ORB-SLAM2 was one of the first SLAM libraries that I heard of. I decided to go with this. The software setup is pretty straightforward. Follow the instructions on the Github page. Setup the prerequisites as mentioned in the page carefully making sure all of them are installed properly. Before running the final ./build.sh script, we need to make a very tiny change. The UP Core might not run out of memory during the build. Mine kept getting stuck at 59% before it said virtual memory ran out. Open the build.sh file and changed the last line from

make -j

make -j1

you could try sensible higher numbers, I haven’t tried it though.

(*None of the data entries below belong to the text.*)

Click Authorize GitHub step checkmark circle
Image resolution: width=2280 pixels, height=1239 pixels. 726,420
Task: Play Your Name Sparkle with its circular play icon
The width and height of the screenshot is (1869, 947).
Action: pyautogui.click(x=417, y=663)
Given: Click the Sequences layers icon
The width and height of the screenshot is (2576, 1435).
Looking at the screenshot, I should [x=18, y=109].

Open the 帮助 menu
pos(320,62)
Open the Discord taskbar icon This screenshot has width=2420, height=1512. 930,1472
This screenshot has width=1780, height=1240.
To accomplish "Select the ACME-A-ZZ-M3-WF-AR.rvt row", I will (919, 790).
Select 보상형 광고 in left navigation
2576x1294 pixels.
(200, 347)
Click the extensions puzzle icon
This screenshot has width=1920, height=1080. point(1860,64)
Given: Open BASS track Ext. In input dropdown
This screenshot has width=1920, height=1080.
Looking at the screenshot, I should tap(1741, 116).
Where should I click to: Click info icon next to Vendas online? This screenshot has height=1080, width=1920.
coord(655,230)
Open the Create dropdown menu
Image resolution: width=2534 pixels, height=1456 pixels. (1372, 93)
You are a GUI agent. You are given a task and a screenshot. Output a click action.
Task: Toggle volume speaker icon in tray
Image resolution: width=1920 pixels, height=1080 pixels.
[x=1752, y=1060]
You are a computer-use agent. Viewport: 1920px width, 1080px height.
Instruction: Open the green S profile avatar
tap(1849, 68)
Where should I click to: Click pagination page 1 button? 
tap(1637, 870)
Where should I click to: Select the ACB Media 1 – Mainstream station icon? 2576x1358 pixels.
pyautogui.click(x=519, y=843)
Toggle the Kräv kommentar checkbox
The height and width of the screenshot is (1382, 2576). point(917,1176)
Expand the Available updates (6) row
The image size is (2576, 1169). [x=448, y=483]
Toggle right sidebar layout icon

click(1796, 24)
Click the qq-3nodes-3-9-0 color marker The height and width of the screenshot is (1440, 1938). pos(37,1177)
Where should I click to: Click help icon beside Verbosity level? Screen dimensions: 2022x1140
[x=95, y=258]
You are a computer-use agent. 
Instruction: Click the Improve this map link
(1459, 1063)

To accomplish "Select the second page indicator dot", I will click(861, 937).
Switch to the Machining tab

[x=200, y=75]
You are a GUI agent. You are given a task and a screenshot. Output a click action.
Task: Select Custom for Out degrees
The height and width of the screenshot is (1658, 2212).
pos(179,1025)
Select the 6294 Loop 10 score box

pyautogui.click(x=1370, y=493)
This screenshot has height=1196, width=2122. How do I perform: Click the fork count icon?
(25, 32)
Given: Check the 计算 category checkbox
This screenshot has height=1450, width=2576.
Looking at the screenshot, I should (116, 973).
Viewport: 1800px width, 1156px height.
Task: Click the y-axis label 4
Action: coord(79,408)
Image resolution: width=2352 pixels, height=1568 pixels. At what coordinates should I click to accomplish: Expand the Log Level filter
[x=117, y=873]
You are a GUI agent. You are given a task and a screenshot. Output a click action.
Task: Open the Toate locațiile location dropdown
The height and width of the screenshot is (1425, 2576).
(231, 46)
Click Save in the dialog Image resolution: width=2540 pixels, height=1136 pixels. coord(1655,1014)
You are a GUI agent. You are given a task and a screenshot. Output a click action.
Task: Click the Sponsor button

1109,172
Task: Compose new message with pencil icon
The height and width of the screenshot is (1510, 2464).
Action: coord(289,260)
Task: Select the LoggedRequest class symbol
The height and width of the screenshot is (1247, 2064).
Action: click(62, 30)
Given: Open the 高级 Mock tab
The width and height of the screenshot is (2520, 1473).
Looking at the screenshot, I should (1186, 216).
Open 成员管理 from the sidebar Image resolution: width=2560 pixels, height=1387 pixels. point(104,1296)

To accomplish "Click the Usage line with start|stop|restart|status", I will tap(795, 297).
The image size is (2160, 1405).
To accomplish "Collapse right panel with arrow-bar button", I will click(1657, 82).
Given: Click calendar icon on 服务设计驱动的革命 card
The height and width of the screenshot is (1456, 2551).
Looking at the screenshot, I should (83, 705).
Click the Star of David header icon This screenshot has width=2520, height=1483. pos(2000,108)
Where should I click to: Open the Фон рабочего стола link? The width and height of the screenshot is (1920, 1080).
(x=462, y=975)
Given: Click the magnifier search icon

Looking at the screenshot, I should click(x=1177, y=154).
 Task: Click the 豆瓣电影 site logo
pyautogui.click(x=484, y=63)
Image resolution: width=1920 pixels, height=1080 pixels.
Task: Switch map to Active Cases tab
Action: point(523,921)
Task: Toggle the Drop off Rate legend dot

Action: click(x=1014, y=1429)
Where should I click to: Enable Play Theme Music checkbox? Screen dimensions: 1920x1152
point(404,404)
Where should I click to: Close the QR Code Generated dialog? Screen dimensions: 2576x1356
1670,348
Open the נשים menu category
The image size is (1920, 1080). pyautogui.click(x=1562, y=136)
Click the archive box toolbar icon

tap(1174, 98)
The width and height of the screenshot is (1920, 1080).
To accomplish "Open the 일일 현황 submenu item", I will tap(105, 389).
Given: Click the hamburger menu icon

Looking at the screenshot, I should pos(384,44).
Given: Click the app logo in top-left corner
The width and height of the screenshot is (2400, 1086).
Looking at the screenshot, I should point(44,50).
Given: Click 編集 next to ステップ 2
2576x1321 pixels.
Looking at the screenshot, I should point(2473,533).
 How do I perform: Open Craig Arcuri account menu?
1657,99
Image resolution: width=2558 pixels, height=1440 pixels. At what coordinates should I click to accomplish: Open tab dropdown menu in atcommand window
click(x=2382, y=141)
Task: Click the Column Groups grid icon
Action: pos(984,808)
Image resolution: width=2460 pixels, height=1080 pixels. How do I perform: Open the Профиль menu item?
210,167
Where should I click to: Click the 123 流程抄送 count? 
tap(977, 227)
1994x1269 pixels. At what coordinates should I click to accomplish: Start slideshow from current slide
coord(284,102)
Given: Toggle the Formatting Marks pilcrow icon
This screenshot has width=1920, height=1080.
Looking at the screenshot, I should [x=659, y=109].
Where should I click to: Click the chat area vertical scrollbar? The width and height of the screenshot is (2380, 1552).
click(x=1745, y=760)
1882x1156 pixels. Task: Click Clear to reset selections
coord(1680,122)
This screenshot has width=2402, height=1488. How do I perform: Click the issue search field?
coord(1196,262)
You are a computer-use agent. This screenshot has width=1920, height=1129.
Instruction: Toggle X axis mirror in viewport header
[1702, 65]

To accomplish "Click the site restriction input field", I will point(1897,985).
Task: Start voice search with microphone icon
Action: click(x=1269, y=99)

I took help from a medium article and tried working on the TU-Munich dataset. Everything worked fine but the viewer kept freezing at the end. There were a few open issues mentioning that ~~and I don’t think it’s something that affects the core software I thought I’d go ahead with ROS~~ and turns out you need to install an older version of Pangolin.

ORB-SLAM2 gif — ORB-SLAM2 working on the TUM1 dataset. Another gif, sorry.

Getting Camera Parameters⌗

So the Intel D400 cameras come with factory loaded parameters, and they’re published on a topic in the realsense ROS node. We can get those parameters by running rostopic echo /camera/color/camera_info, This is what the output looks like

header: 
  seq: 47
  stamp: 
    secs: 1529978641
    nsecs: 358682339
  frame_id: "camera_color_optical_frame"
height: 480
width: 640
distortion_model: "plumb_bob"
D: [0.0, 0.0, 0.0, 0.0, 0.0]
K: [616.7030029296875, 0.0, 300.7779235839844, 0.0, 616.4176025390625, 234.95497131347656, 0.0, 0.0, 1.0]
R: [1.0, 0.0, 0.0, 0.0, 1.0, 0.0, 0.0, 0.0, 1.0]
P: [616.7030029296875, 0.0, 300.7779235839844, 0.0, 0.0, 616.4176025390625, 234.95497131347656, 0.0, 0.0, 0.0, 1.0, 0.0]
binning_x: 0
binning_y: 0
roi: 
  x_offset: 0
  y_offset: 0
  height: 0
  width: 0
  do_rectify: False
---

The parameters published in the camera ROS topic gives us the values for fx, fy, cx, cy from K, and k1, k2, p1, p2, k3 from D (more info). From the datasheet, we get the baseline to be 55mm for D415 and 50mm for D435. The value for bf is bf = baseline (in meters) * fx. This is the YAML file I used for D415

Setting up ROS node⌗

Since the realsense node publishes camera data on /camera/color/image_raw and depth data on /camera/depth/image_rect_raw we need to change it to these links in ~/ORB_SLAM2/Examples/ROS/ORB_SLAM2/src/ros_rgbd.cc. After that make sure you have ROS_PACKAGE_PATH pointed to the right directory of ORB_SLAM2 and run ./build_ros.sh

Running the nodes⌗

In one terminal, start roscore. In another terminal, source the environment variables of ORB SLAM2

source ~/ORB_SLAM2/Examples/ROS/ORB_SLAM2/build/devel/setup.bash

and then run the node with

rosrun ORB_SLAM2 RGBD PATH_TO_VOCABULARY PATH_TO_SETTINGS_FILE

Once the ORB SLAM node is running, open a third terminal window and run the Intel Realsense node. The output should look like this

As you can see, ORB SLAM initializes immediately and rarely loses tracking. I tried using Monocular version with footage from my Ryze Tello, but it took a while to initialize and kept losing track. The RGB-D version looks much more reliable. I was surprised to see that the UP Core handled it well.

I wanted to evaluate ORB-SLAM2 with an RGBD camera only because my monocular tests were failing because of calibration problems or poor image quality. To be fair I tried it on the Ryze (DJI?) Tello. I got some buggy results:

Tello SLAM gif — kept losing track often

Next step would be to try RTAB-Map. It’s catkinized and has a better dev community.

Since the robot is built and and it’s compute capability is validated, next steps are to write Arduino code for the HUZZAH32 board. The kit came with faulty wheel encoders and even though Robotshop sent me replacements for two motors, one of them was still faulty. So now I have 5 motors with 2 functioning wheel encoders.